Keep on Growing

One thing you will learn in your life is that your mother is an anxious woman. I try really hard not to be, and I pray it doesn't rub off on you, but it is a struggle for me not to worry about everything.

On Tuesday this week I went to the doctor for the first time to get a blood test to confirm that you were real. When everything came back good and they said my levels were great I almost started to cry.

There is a reason that I am so anxious, and I was debating if I should put it this early in the blog, but since you will not be reading it until you are grown I think it is safe. Two years ago I was pregnant with your brother or sister. Unfortunately, I lost them at ten weeks. Miscarriage is such an ugly word and it has such a stigma around it that it is difficult to even type out. When I lost them I was devastated. Your father was too, but I think it was different for me than it was for him. To me they were already real. I blamed myself and my thyroid for the situation. At the moment I am typing this I am still convinced that my hypothyroidism is what caused it. Since then I have learned a lot more about the issue and pregnancy, started seeing an endocrinologist, and started taking new medication. I am determined that will never happen again.

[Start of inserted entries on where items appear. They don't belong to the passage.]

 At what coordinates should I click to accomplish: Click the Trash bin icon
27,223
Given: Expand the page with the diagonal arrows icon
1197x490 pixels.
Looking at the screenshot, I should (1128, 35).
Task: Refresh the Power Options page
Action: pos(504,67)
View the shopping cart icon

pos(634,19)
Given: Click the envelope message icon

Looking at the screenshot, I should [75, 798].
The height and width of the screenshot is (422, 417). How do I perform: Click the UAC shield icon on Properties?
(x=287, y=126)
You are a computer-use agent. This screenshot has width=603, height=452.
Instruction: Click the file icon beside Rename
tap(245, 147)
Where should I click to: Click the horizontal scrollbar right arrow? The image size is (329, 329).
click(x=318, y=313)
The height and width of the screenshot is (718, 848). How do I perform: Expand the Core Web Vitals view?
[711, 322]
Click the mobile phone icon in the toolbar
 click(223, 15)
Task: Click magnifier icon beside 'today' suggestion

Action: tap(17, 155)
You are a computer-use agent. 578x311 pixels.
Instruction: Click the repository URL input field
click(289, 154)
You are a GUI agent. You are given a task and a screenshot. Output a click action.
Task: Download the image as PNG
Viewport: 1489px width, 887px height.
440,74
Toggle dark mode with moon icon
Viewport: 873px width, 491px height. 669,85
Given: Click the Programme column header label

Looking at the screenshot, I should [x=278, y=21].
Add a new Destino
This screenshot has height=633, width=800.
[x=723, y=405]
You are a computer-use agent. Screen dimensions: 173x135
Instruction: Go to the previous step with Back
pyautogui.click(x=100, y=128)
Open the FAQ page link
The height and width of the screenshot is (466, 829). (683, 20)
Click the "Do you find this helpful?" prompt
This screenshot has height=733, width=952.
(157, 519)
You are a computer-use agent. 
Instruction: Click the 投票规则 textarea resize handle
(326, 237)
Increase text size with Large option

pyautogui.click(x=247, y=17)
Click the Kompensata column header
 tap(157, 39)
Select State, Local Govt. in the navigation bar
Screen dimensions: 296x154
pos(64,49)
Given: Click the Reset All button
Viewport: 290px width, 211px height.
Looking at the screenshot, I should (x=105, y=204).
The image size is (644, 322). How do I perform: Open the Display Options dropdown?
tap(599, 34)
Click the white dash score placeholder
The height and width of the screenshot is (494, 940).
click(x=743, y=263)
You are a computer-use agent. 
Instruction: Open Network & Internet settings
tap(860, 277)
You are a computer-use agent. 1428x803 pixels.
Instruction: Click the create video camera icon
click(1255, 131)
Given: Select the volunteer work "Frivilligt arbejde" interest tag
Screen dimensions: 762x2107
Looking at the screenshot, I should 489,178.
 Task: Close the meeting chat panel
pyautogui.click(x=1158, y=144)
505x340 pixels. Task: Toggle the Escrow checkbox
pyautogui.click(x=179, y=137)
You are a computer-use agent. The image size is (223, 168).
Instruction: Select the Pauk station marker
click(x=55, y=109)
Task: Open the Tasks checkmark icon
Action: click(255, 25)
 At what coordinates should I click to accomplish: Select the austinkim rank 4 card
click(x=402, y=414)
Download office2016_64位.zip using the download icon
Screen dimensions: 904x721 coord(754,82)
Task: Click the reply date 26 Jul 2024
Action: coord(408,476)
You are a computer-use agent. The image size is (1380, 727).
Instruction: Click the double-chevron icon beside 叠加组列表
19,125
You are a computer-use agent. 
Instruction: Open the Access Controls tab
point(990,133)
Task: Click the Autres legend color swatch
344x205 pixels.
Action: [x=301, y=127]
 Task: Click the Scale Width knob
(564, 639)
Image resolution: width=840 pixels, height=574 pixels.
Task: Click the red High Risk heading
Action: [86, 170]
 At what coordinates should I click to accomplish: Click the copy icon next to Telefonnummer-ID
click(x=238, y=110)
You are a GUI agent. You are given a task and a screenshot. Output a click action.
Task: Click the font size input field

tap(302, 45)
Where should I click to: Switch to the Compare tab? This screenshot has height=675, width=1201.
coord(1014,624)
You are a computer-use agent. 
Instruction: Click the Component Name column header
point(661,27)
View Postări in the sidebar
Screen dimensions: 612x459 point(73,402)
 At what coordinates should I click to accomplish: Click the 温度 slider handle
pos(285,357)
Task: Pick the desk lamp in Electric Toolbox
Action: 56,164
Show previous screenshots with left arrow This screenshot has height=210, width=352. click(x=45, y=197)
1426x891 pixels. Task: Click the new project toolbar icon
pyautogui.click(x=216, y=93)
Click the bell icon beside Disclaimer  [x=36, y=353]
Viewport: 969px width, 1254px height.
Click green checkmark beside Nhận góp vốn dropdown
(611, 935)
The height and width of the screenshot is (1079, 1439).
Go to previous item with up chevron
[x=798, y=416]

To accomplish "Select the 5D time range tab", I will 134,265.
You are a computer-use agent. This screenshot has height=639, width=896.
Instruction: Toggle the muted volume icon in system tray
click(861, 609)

So, if I seem crazy or scarred or anxious just know it is because you are so very loved and I want to do everything in my power to protect you.

On Monday your father and I get to see you for the first time. At this point you are only as big as a chocolate chip so I know there will not be much to see, but I am still so excited. I pray we see your heartbeat, God knows it is those little things that help keep my anxiety at bay.